WHAT THIS TASK INVOLVES: In the summary of the study on Shubnikov-de Haas oscillations under pressure, what happens to the scattering rate as pressure is applied?

TEXT TO READ:
• • • • •
Shubnikov-de Haas oscillations spectrum of the strongly correlated quasi-2D organic metal (ET)8[Hg4Cl12(C6H5Br)]2 under pressure

TL;DR

This study investigates how pressure affects the Shubnikov-de Haas oscillations in a quasi-2D organic metal, revealing changes in Fermi surface properties, effective masses, and scattering rates, with implications for electron correlations.

Contribution

It provides the first detailed analysis of pressure effects on SdH spectra in this specific strongly correlated organic metal, highlighting the evolution of its Fermi surface and electron interactions.

Findings

Large Fourier components in SdH spectra persist under pressure.

Magnetic breakdown field and effective masses decrease with pressure.

Scattering rate increases as pressure is applied.
• • • • •
DATASET RECORDS:
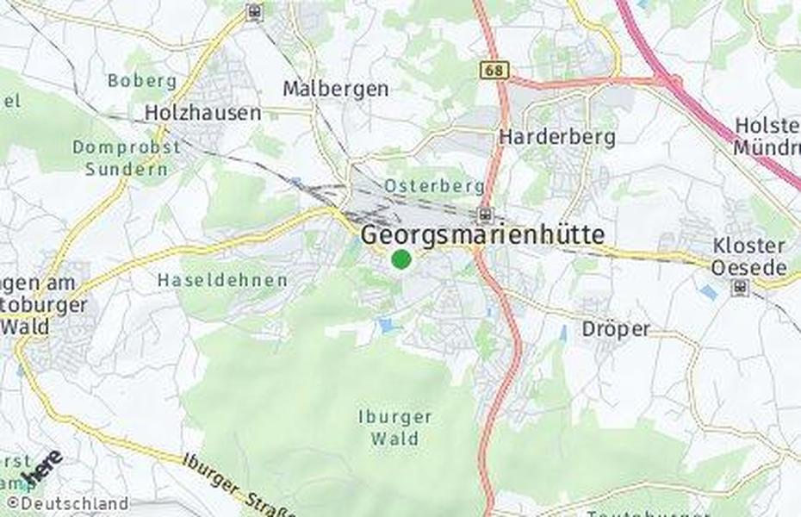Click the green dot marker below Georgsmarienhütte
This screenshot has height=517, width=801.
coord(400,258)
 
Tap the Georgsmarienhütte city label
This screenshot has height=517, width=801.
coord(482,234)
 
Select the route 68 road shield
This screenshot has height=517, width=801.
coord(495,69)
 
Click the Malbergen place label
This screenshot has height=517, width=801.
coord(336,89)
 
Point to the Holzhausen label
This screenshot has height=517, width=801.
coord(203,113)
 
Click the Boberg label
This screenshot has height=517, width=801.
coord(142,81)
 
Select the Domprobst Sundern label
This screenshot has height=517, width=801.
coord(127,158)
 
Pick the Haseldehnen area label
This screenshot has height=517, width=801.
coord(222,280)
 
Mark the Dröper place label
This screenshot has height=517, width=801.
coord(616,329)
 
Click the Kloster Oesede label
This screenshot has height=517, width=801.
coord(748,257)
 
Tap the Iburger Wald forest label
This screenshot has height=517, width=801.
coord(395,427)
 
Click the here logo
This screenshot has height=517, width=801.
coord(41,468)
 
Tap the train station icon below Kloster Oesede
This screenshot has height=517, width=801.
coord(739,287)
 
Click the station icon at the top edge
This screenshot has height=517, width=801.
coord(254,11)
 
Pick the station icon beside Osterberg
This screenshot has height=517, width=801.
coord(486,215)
• • • • •
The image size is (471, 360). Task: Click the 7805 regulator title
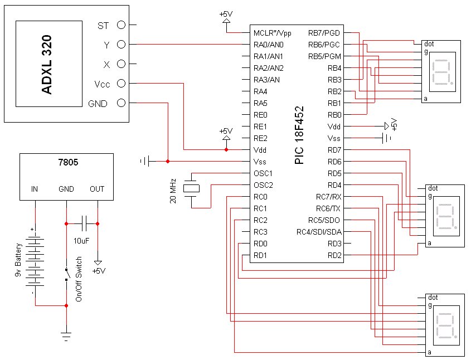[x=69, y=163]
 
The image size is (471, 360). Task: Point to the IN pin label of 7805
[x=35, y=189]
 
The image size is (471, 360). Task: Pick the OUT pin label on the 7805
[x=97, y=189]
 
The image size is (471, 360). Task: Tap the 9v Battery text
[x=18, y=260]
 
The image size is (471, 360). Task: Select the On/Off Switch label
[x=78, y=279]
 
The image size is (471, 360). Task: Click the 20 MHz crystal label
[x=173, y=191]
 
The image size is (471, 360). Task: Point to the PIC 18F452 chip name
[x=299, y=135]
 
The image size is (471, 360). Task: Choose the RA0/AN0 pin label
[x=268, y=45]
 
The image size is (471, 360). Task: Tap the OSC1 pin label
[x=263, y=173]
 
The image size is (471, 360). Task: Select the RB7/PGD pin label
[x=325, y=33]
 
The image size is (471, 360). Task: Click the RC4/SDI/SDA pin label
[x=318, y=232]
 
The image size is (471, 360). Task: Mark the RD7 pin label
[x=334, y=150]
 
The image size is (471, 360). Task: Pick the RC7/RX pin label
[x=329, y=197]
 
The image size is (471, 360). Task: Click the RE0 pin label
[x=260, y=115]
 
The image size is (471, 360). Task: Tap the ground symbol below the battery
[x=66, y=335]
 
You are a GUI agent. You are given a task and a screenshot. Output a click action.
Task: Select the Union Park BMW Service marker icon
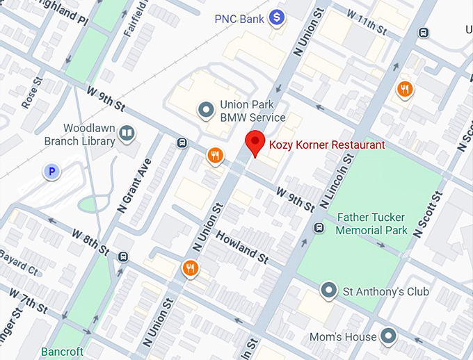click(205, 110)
• • • • •
SOLUTION BELOW: It increases.